----- Given information
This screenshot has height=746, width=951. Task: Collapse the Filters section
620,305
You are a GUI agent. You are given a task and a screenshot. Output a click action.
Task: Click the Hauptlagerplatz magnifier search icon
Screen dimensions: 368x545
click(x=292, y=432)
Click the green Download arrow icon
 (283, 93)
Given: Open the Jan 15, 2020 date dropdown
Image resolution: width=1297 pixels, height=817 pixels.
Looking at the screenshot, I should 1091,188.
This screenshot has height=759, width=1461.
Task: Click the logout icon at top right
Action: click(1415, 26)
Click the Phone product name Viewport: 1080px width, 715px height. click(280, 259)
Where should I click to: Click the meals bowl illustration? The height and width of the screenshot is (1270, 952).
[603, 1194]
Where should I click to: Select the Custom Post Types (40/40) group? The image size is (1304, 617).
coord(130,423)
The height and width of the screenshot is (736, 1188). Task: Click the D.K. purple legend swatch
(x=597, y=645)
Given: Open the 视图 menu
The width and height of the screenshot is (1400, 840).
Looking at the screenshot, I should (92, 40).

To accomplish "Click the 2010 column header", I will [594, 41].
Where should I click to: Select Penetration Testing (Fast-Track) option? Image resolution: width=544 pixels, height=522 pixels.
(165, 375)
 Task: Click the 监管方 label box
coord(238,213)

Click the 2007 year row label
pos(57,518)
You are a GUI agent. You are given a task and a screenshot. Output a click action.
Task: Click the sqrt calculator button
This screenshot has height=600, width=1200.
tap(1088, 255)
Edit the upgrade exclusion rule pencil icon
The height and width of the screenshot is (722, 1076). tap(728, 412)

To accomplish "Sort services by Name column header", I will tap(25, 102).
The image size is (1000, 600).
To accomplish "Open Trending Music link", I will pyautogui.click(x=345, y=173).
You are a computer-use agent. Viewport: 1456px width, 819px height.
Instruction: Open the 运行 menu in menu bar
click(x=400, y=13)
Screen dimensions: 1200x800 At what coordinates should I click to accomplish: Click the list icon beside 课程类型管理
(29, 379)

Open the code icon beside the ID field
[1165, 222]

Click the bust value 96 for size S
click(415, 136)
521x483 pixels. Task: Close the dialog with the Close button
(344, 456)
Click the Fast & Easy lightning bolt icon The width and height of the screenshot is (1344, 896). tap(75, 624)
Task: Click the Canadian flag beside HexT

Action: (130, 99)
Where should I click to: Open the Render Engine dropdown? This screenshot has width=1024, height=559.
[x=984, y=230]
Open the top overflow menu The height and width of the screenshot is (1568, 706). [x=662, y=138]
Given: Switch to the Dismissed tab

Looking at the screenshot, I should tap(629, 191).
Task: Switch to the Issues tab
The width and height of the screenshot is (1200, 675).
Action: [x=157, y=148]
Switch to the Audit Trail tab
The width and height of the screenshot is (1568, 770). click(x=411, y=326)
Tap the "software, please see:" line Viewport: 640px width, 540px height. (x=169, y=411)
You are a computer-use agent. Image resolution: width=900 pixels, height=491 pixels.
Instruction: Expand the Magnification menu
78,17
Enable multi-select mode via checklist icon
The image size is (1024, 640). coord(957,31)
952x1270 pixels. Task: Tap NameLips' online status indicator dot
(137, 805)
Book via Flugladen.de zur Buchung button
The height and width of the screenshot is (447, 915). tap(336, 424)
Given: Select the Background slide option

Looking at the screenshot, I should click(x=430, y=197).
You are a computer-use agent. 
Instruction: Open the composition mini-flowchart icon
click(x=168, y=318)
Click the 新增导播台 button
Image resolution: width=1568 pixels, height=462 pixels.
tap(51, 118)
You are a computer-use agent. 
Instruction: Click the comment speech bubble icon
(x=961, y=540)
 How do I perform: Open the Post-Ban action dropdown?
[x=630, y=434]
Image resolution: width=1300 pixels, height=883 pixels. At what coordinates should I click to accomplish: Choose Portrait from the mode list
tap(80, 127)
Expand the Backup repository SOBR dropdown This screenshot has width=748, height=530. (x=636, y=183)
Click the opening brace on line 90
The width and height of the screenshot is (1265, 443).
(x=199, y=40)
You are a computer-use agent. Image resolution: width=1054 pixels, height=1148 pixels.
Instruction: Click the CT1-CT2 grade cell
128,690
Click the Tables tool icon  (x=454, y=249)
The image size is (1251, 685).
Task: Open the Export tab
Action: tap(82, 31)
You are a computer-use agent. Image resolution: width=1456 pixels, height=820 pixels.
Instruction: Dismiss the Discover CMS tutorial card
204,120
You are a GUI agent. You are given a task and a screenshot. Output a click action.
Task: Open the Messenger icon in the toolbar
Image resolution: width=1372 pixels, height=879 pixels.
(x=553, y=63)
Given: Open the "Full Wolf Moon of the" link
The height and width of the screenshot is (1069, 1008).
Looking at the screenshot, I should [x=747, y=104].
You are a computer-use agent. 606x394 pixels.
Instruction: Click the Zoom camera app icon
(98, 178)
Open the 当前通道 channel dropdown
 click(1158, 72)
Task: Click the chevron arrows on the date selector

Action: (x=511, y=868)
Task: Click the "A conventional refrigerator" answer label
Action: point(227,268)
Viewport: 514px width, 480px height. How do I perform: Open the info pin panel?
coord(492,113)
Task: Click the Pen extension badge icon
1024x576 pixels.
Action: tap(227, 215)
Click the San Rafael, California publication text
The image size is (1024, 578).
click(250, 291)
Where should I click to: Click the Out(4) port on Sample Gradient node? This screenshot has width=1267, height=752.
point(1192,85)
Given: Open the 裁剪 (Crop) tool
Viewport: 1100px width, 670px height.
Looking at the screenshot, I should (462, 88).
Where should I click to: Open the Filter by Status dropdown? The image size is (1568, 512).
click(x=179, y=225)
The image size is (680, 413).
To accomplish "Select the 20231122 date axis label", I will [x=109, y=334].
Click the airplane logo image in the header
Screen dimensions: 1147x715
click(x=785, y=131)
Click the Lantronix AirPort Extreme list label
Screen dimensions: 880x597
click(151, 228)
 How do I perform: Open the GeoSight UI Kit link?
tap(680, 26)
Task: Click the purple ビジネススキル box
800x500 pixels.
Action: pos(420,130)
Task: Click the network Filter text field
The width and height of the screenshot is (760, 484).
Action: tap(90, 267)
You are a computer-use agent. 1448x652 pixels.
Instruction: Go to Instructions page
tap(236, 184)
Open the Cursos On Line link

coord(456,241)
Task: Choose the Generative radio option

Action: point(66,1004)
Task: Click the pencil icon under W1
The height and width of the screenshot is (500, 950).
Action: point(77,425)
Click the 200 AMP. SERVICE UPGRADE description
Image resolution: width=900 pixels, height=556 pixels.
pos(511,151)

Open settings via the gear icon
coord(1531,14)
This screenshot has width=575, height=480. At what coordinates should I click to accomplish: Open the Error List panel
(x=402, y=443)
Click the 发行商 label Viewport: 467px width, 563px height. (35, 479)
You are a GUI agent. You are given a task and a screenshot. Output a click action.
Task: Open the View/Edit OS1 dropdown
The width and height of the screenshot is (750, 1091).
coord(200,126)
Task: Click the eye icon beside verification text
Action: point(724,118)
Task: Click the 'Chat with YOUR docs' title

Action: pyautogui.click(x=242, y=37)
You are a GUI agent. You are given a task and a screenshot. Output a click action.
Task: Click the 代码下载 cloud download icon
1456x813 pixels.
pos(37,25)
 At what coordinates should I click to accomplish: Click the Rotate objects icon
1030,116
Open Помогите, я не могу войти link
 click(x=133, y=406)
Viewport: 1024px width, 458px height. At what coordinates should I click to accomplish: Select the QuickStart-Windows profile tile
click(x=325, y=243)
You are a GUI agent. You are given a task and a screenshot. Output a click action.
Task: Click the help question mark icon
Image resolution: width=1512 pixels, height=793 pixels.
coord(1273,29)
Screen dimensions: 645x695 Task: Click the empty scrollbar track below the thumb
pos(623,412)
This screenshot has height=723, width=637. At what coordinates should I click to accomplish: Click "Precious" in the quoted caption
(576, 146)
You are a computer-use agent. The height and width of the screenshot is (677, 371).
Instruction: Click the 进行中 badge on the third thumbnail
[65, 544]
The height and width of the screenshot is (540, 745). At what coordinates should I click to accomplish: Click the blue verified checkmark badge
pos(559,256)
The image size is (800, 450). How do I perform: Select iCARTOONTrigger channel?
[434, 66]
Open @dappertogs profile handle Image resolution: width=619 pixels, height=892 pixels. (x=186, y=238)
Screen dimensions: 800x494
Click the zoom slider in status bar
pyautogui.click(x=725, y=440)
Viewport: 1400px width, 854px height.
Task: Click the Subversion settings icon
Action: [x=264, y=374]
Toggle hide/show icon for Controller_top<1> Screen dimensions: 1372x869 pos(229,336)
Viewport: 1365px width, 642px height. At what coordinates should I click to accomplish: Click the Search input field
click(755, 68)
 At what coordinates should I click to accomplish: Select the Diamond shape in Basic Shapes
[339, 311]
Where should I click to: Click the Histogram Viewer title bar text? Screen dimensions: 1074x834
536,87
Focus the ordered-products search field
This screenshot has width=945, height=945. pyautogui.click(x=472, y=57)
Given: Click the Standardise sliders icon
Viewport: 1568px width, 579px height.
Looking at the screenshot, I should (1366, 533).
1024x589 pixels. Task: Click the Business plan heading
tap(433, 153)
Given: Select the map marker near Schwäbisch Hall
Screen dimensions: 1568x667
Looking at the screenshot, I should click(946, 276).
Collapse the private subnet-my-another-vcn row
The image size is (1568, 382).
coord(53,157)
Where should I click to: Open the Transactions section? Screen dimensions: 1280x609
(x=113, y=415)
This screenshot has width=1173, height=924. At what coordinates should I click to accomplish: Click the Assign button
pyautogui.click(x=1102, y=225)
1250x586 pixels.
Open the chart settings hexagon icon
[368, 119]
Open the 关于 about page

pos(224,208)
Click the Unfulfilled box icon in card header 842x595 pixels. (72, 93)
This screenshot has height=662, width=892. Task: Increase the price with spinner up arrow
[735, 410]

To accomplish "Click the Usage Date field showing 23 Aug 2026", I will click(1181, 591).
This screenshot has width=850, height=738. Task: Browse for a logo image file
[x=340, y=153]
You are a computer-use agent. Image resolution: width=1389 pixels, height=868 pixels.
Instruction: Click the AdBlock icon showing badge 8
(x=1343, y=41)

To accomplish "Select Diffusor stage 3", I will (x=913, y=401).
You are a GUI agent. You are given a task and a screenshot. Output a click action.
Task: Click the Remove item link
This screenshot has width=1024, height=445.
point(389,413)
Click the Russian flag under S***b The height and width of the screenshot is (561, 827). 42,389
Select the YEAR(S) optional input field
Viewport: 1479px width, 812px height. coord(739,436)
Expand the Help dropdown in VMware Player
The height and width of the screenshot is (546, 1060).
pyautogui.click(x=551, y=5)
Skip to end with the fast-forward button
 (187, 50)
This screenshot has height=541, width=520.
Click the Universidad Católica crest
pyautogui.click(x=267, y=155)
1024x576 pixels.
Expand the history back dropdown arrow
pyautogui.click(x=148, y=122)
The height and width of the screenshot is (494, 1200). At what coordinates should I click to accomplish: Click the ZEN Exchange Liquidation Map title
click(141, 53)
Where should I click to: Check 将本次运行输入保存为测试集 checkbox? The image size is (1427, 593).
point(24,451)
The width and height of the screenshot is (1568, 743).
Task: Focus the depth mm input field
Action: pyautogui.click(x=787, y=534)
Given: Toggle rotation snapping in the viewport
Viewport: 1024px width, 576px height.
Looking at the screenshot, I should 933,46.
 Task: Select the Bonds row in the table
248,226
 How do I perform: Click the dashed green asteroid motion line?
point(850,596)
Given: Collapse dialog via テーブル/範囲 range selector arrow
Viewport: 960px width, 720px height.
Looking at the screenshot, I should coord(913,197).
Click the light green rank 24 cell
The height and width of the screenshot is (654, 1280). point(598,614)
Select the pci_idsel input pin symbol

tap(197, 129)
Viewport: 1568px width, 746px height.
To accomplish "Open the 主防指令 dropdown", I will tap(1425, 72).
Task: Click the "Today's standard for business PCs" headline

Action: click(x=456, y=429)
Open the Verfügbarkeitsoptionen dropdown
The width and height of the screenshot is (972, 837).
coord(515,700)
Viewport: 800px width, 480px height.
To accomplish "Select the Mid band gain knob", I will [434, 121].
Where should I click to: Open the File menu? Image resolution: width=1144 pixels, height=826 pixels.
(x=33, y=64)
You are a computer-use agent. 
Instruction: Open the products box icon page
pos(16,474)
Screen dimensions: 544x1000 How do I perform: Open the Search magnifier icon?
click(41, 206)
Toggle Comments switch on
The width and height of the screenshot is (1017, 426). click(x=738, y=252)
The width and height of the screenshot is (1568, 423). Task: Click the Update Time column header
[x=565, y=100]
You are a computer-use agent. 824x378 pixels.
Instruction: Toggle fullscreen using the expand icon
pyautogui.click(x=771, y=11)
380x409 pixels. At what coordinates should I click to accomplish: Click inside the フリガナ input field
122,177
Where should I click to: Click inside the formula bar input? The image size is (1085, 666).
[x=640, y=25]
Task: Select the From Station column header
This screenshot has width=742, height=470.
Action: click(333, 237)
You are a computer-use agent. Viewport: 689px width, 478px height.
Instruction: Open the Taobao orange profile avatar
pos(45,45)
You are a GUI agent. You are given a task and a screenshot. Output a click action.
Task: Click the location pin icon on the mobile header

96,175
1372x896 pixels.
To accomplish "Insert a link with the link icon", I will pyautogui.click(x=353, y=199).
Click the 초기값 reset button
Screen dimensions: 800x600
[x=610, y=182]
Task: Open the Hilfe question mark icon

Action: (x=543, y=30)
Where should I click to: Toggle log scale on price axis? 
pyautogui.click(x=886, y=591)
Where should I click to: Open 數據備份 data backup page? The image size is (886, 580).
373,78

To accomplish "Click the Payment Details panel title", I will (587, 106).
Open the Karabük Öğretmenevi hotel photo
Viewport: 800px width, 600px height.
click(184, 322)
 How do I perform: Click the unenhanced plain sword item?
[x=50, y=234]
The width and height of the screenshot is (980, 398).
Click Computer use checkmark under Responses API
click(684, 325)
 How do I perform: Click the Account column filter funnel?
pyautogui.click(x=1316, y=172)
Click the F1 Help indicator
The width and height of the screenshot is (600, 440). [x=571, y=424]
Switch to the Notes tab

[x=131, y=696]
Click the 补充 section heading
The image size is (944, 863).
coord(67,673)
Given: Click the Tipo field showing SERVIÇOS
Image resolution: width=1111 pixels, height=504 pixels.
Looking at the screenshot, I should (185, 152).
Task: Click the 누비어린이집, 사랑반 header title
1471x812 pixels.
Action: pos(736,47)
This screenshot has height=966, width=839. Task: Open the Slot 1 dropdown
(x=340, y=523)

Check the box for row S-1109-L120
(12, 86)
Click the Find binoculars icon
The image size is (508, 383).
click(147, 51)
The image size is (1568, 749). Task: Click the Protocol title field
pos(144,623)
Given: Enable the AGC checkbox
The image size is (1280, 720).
----------
• _Task brief_:
Reproduce word for word the material above, beginning with the line that contains "You are a computer-use agent. The" and ending with the line that contains "Toggle hide/show icon".

• _Solved exercise_:
You are a computer-use agent. The height and width of the screenshot is (677, 371).
Instruction: Click the 进行中 badge on the third thumbnail
[65, 544]
The height and width of the screenshot is (540, 745). At what coordinates should I click to accomplish: Click the blue verified checkmark badge
pos(559,256)
The image size is (800, 450). How do I perform: Select iCARTOONTrigger channel?
[434, 66]
Open @dappertogs profile handle Image resolution: width=619 pixels, height=892 pixels. (x=186, y=238)
Screen dimensions: 800x494
Click the zoom slider in status bar
pyautogui.click(x=725, y=440)
Viewport: 1400px width, 854px height.
Task: Click the Subversion settings icon
Action: [x=264, y=374]
Toggle hide/show icon for Controller_top<1> Screen dimensions: 1372x869 pos(229,336)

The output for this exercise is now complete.